For some SD-card systems that previously ran JetPack 6.0 or 6.1, NVIDIA’s forum announcement documented sudo rm -rf /etc/nvpmodel.conf after final login and reboot so MAXN could appear. This is not a universal step: deleting a system configuration file should only be considered when the version-specific NVIDIA instructions call for it. Consult the forum announcement first.

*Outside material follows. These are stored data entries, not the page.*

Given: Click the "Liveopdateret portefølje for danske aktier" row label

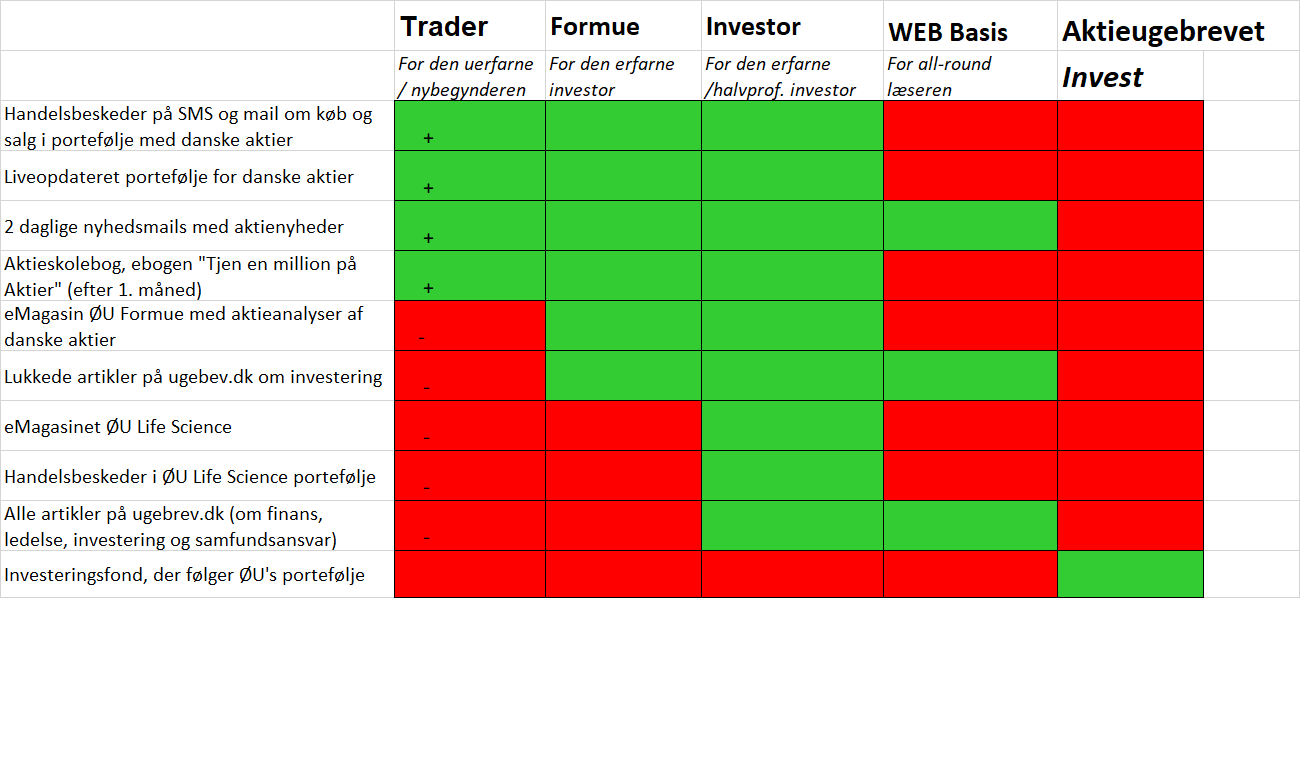Looking at the screenshot, I should pyautogui.click(x=179, y=177).
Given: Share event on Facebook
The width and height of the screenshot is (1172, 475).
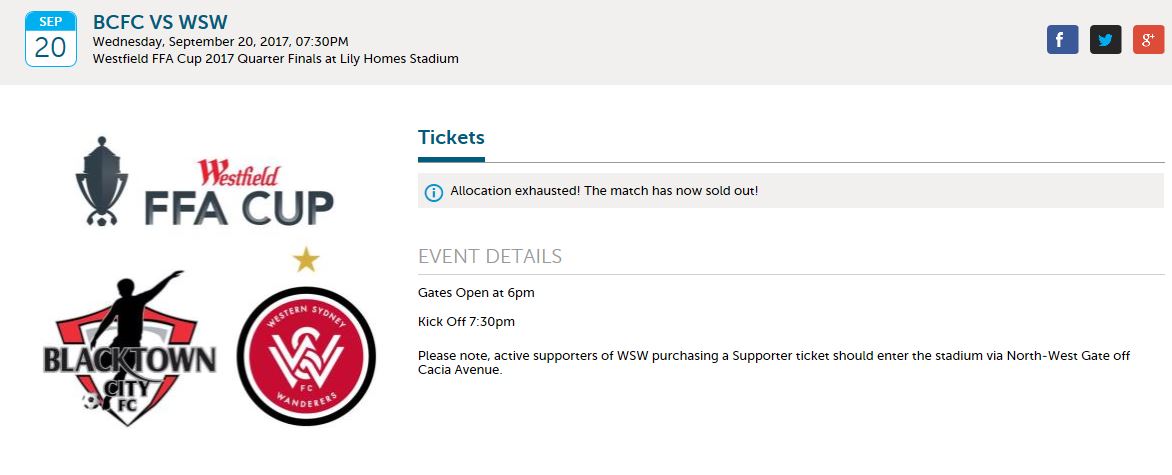Looking at the screenshot, I should pyautogui.click(x=1062, y=40).
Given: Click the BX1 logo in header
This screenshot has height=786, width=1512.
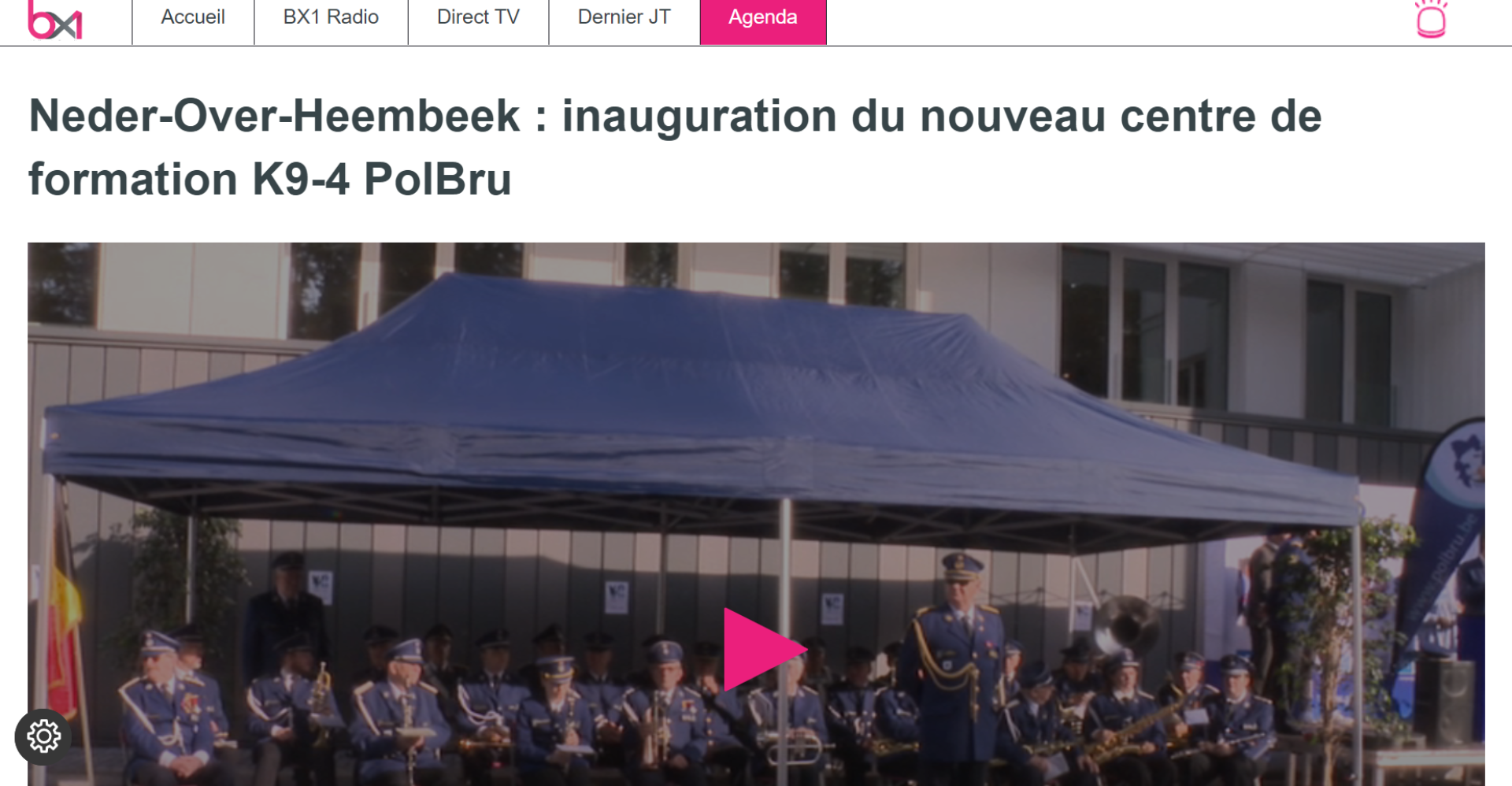Looking at the screenshot, I should 55,20.
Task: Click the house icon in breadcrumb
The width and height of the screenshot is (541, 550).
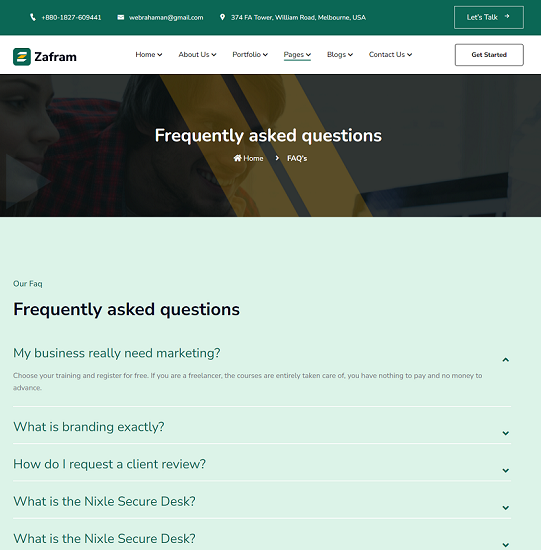Action: [x=238, y=158]
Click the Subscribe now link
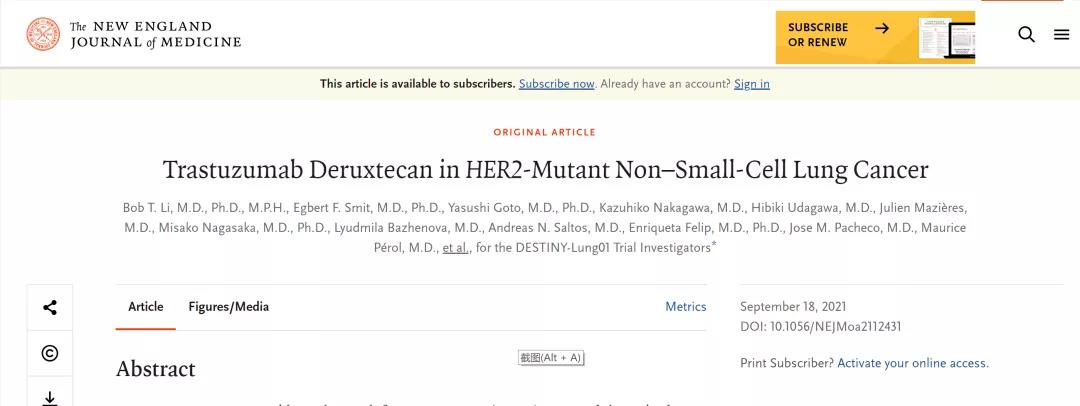Screen dimensions: 1080x406 556,84
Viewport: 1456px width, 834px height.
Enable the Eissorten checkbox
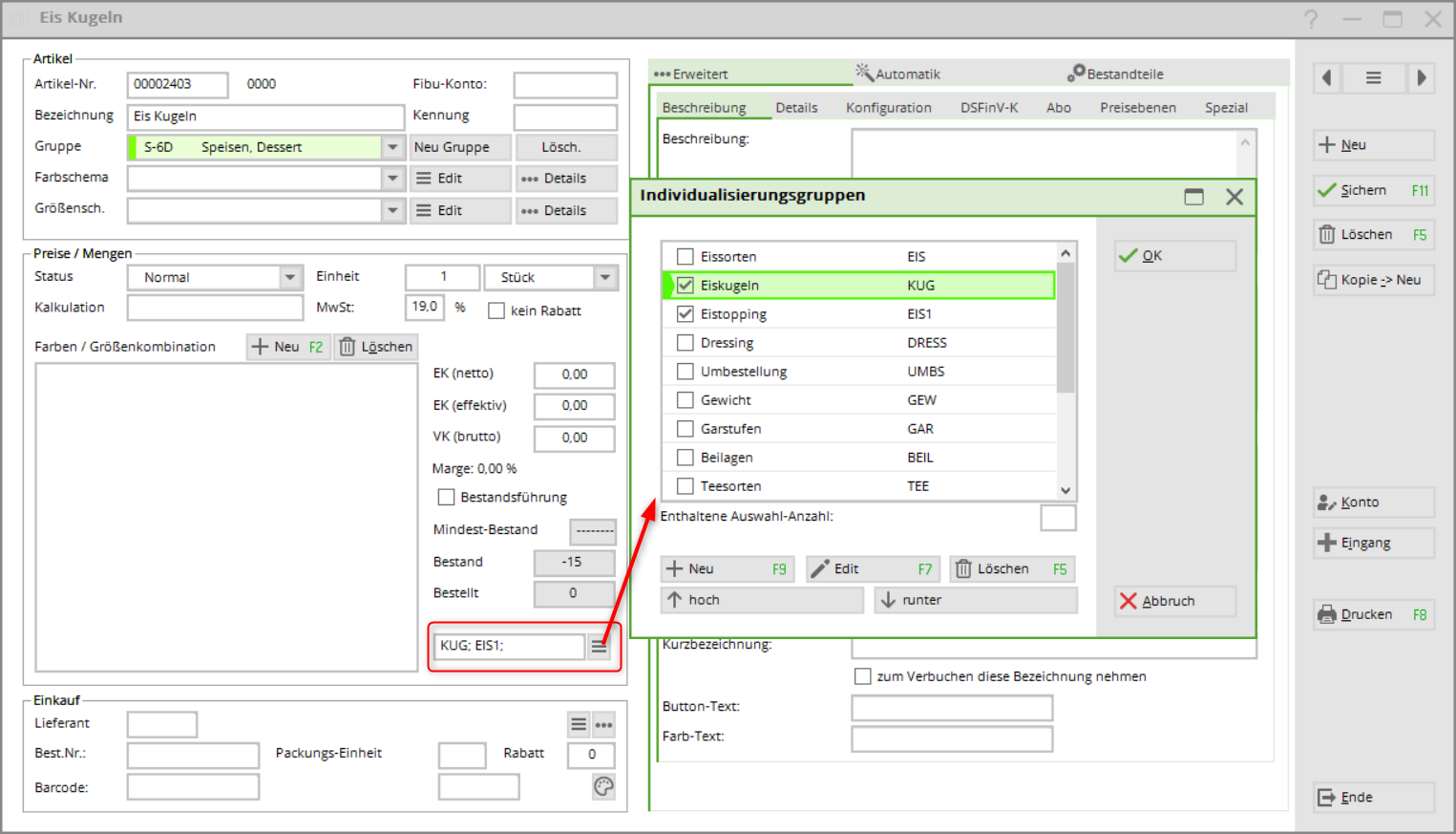[x=685, y=257]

The current quick-start documentation also records a JetPack 7.2.0 ISO-installation issue that can leave Super Mode unconfigured. It directs affected users toward SDK Manager or Jetson Linux flashing tools until the documented fix is available. Check that page immediately before installation because software behavior changes by release.
What it is well suited to
- Local model experiments: compact, quantized language or vision-language models where the weights, context and runtime fit in shared memory.
- Robotics prototypes: perception, sensor processing and multimodal-agent experiments using CUDA, TensorRT and JetPack.
- Camera analytics: object detection, segmentation and transformer-based vision pipelines at the edge.
- Education and maker projects: teaching embedded Linux, accelerated inference and autonomous systems.
- Private or disconnected inference: workloads where sending camera or sensor data to a cloud service is undesirable.
Framework support is not automatic. Check the version matrices for CUDA, TensorRT, PyTorch, ONNX Runtime, llama.cpp, Ollama, camera drivers and robotics software before committing to a project. NVIDIA’s user guide is the starting point.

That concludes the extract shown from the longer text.